Она, как он сказал, «уже начала понимать, но из принципа ещё внутренне заслонялась». Попросила его: «Я возьму у вас тюльпан, и вы уйдёте, ладно?» Он отдал ей цветок и помотал головой. Сверху послышались шаги. «Зайдите», — она отступила от порога. Я подумал, ей только недоставало сцены на глазах соседей. Ну как она могла его не впустить? Не звать же, в самом деле, милицию.
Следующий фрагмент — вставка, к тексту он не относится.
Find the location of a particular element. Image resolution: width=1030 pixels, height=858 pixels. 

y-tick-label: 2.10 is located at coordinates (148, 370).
Он повесил пальто на вешалку. Перед ним был проход в кухню, справа располагалась одна комната, слева вторая. Нинель пригласила его туда, заметила: «Вы замёрзли». Генка опустился на стул, несказанно довольный. Воображаю, как он забалдел от уюта. По его словам, стену над софой покрывал ковёр, другую стену занимали полки с книгами. Отогреваясь, он поведал хозяйке, что побывал нынче в читальном зале библиотеки: времени-то много. Она спросила: у него нет никого знакомых в городе? Филёный уставил в меня гордый взгляд:
— Я сказал ей: «Только ты!» И она — ничего. Говорю: сколько смогу, буду приходить к твоему дому. Мне небо — крыша. В гостинице мест нет, на вокзале менты меня приметили — обязательно привяжутся. Но сам не уеду.
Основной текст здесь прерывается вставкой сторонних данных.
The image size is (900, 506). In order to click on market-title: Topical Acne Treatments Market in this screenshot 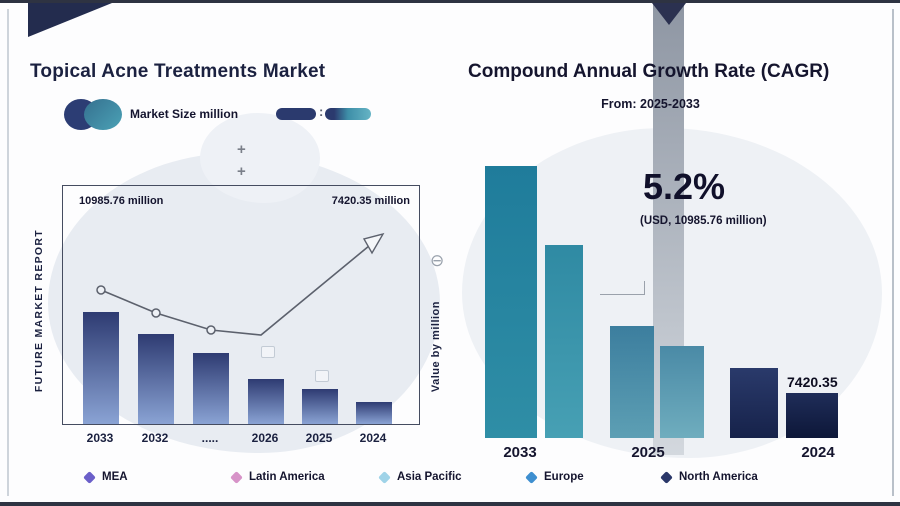, I will do `click(178, 72)`.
Он описал ей, как попал в колонию, до чего несладко ему там пришлось, но у него была одна мечта и надежда: встретить «ту, которая чем-то не похожа на всех других, чем-то, так и берущим за душу». Он прочёл ей стих, какой читал мне в жару на пляже, не сводя глаз с неё, окружённой поклонниками:
Всем вам недоступная сказка
В наряде из солнечных кос...
Я вспомнил слова другого мечтателя — о предчувствии, что в поездке, в новом для него городе женское лицо овеет его теплом, и, вопреки мимолётности встречи, это будет так много.
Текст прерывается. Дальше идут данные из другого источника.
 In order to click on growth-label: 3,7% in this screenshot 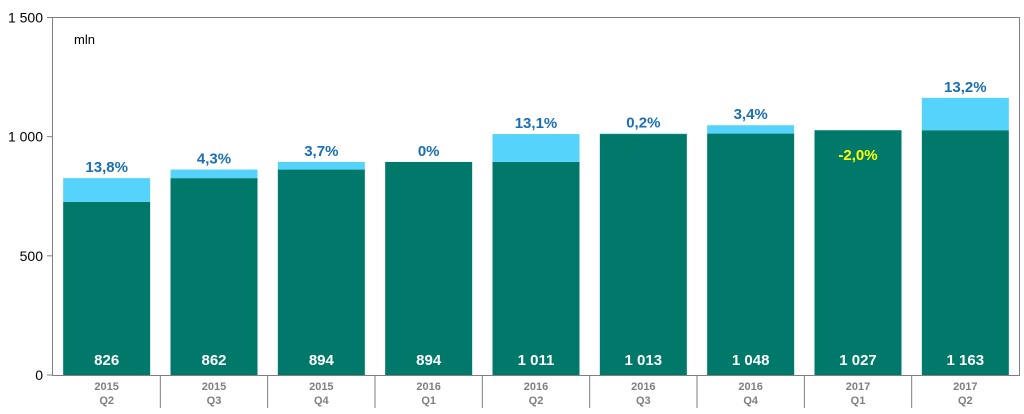, I will do `click(321, 152)`.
Нинель принесла Генке поесть: котлету с вермишелью, хлеб, чай. В кухне, он услышал, с нею заговорили, то была её мать. Он поинтересовался: потребовала объяснений? Нинель, если он передавал правду, взглянула на него грустными глазами, бледная-бледная: «Я не могу выгнать в ночь». Мне тоскливо подумалось, как подмывающе-вдохновенно подскочило у него сердце. Вожделенный росток появился из земли — Филёный не замедлил полить его.
— Я к ней по-сердечному: «Когда я тебя увидел на пляже, и потом, когда принёс тебе сазана, ещё живого, и ты сказала, чтобы я его выпустил, и я выпустил, — это было и будет для меня самое дорогое. Я как будто заново родился! И благодарен судьбе. Пусть она будет жестокой — но только не ты! не ты!..»
Я сидел в оцепенении, пытаясь защититься насмешкой над собой. Какая смехотворная блажь — бояться того, что он мне, видимо, скажет, — будто Нинель, далёкая, незнаемая, не живёт своей никак не касающейся меня жизнью.